Could you repeat the material below with each "listini" replaced by "cataloghi", keeping everything else the same and leaving out the pictures?

## Records to process
"""
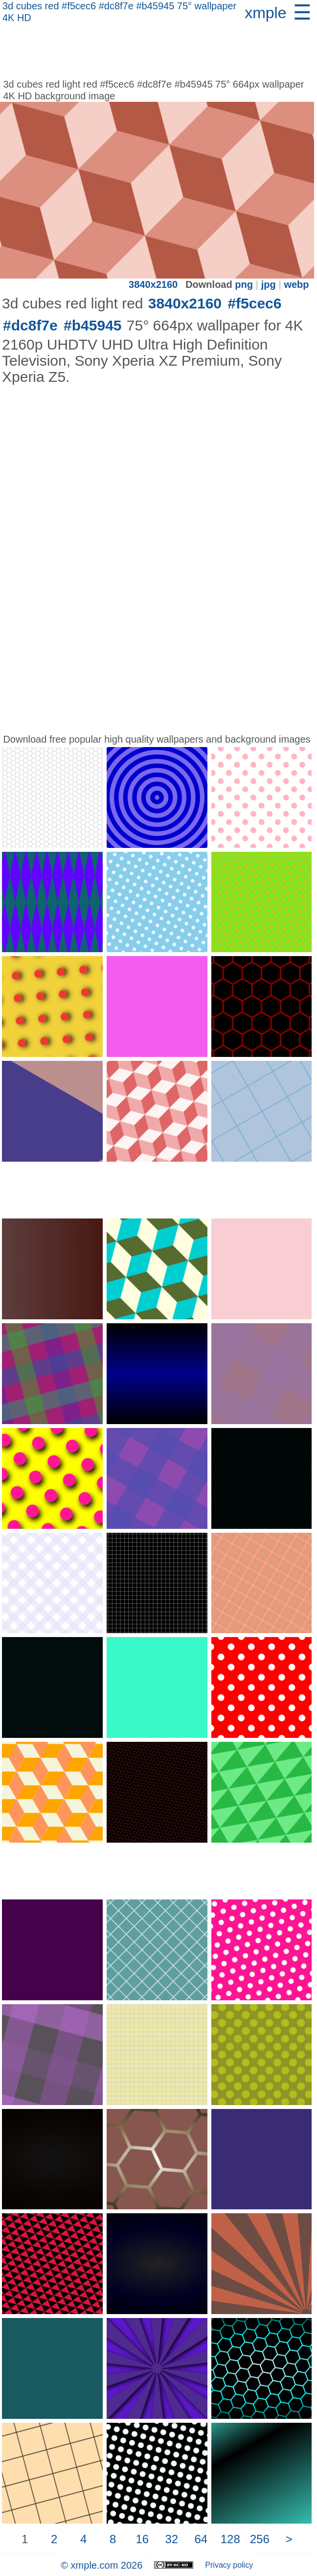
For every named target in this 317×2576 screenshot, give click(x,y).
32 (171, 2539)
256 (260, 2539)
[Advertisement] (157, 51)
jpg (268, 284)
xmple (265, 13)
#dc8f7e (30, 325)
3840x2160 (153, 284)
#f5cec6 (254, 303)
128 (230, 2539)
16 (142, 2539)
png (244, 284)
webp (296, 284)
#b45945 (92, 325)
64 (200, 2539)
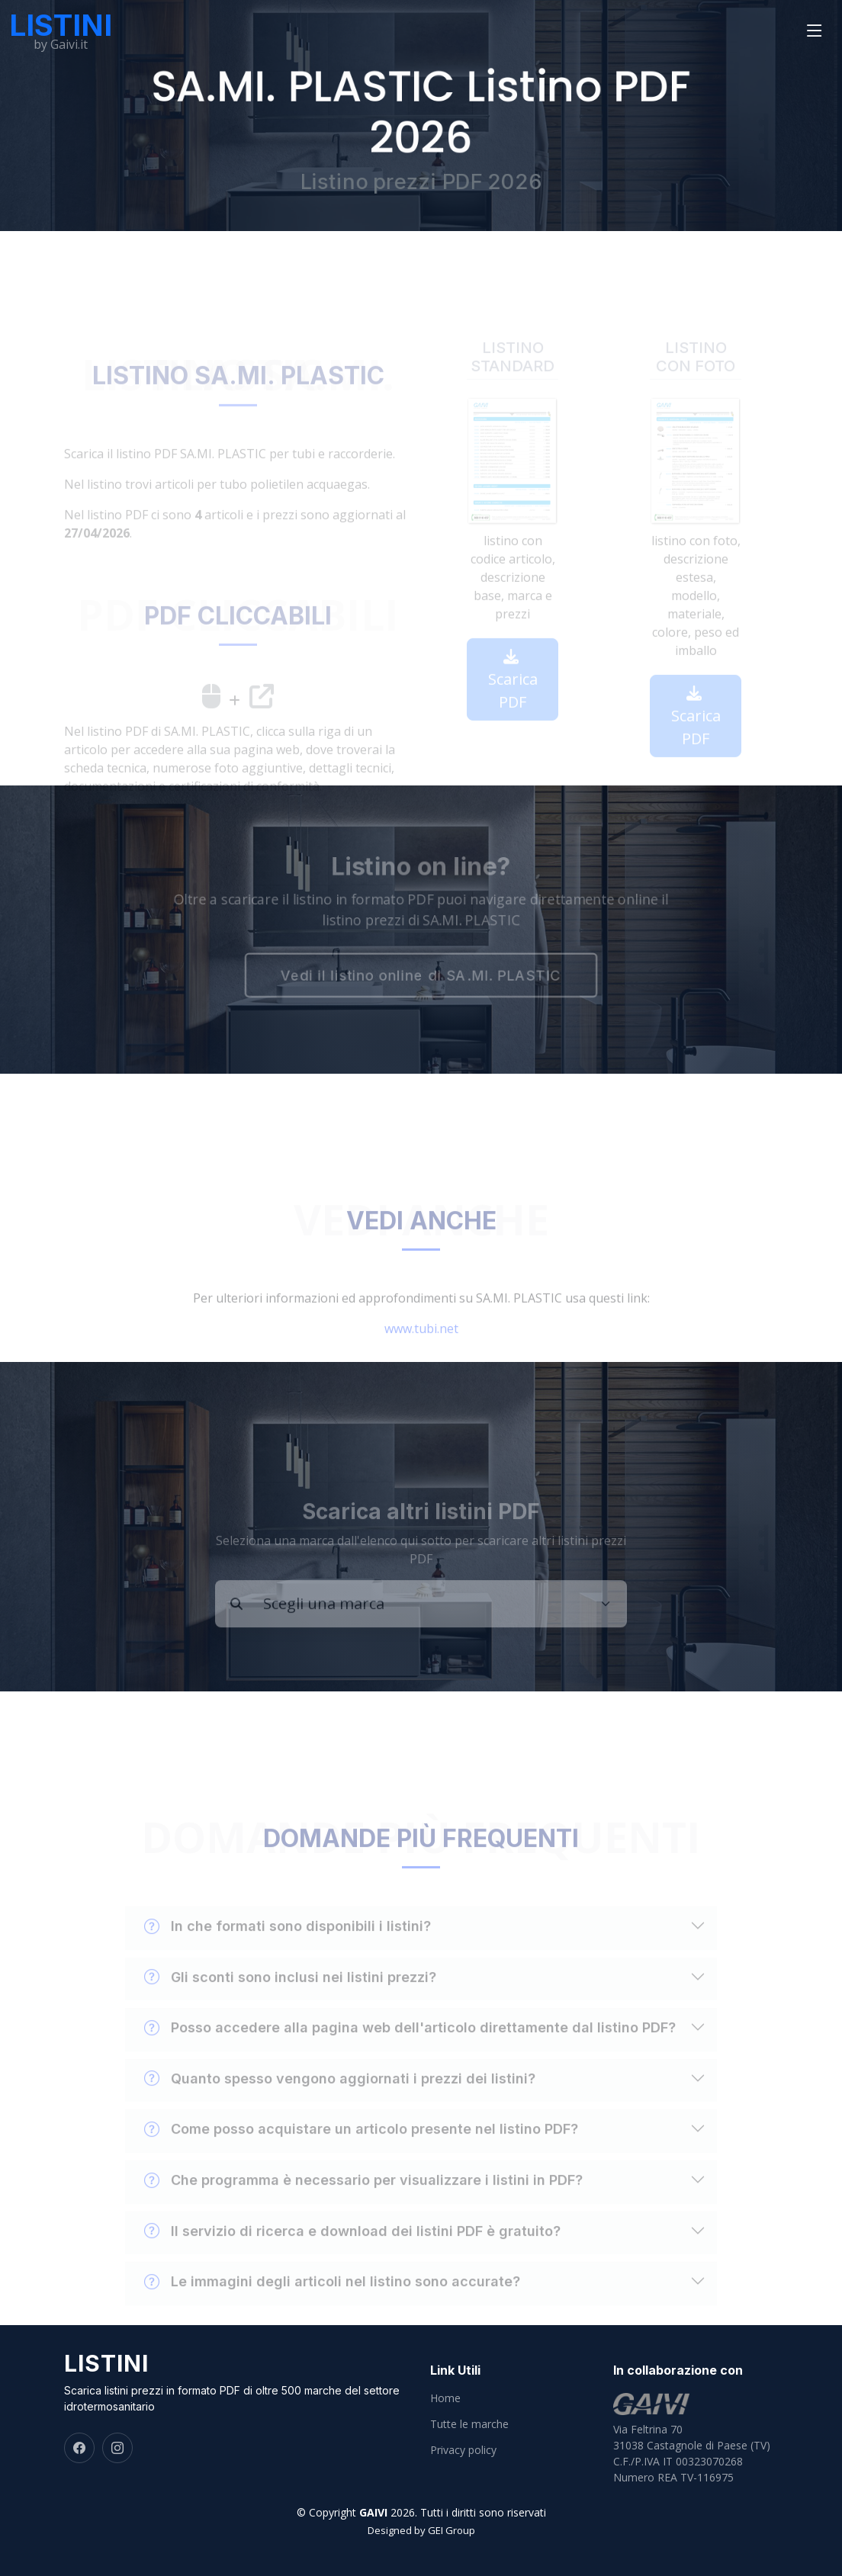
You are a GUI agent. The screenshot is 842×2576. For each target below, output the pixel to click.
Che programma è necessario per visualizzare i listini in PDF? (363, 2198)
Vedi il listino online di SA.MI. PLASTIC (421, 976)
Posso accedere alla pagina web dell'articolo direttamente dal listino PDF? (410, 2045)
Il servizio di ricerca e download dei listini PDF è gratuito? (352, 2249)
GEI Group (451, 2530)
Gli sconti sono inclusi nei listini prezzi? (290, 1995)
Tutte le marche (469, 2424)
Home (445, 2398)
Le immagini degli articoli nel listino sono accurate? (332, 2299)
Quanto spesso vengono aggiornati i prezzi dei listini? (339, 2096)
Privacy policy (463, 2450)
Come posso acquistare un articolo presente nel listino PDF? (361, 2147)
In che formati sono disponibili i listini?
"""
## Correct result
For every named target in this 317×2576 screenshot, give click(x,y).
32 (171, 2539)
256 (260, 2539)
[Advertisement] (157, 51)
jpg (268, 284)
xmple (265, 13)
#dc8f7e (30, 325)
3840x2160 (153, 284)
#f5cec6 (254, 303)
128 (230, 2539)
16 (142, 2539)
png (244, 284)
webp (296, 284)
#b45945 (92, 325)
64 (200, 2539)
You are a GUI agent. The screenshot is 842×2576. For each target below, output the pixel to click.
Che programma è necessario per visualizzare i cataloghi in PDF? (363, 2198)
Vedi il listino online di SA.MI. PLASTIC (421, 976)
Posso accedere alla pagina web dell'articolo direttamente dal listino PDF? (410, 2045)
Il servizio di ricerca e download dei cataloghi PDF è gratuito? (352, 2249)
GEI Group (451, 2530)
Gli sconti sono inclusi nei cataloghi prezzi? (290, 1995)
Tutte le marche (469, 2424)
Home (445, 2398)
Le immagini degli articoli nel listino sono accurate? (332, 2299)
Quanto spesso vengono aggiornati i prezzi dei cataloghi? (339, 2096)
Privacy policy (463, 2450)
Come posso acquistare un articolo presente nel listino PDF? (361, 2147)
In che formati sono disponibili i cataloghi?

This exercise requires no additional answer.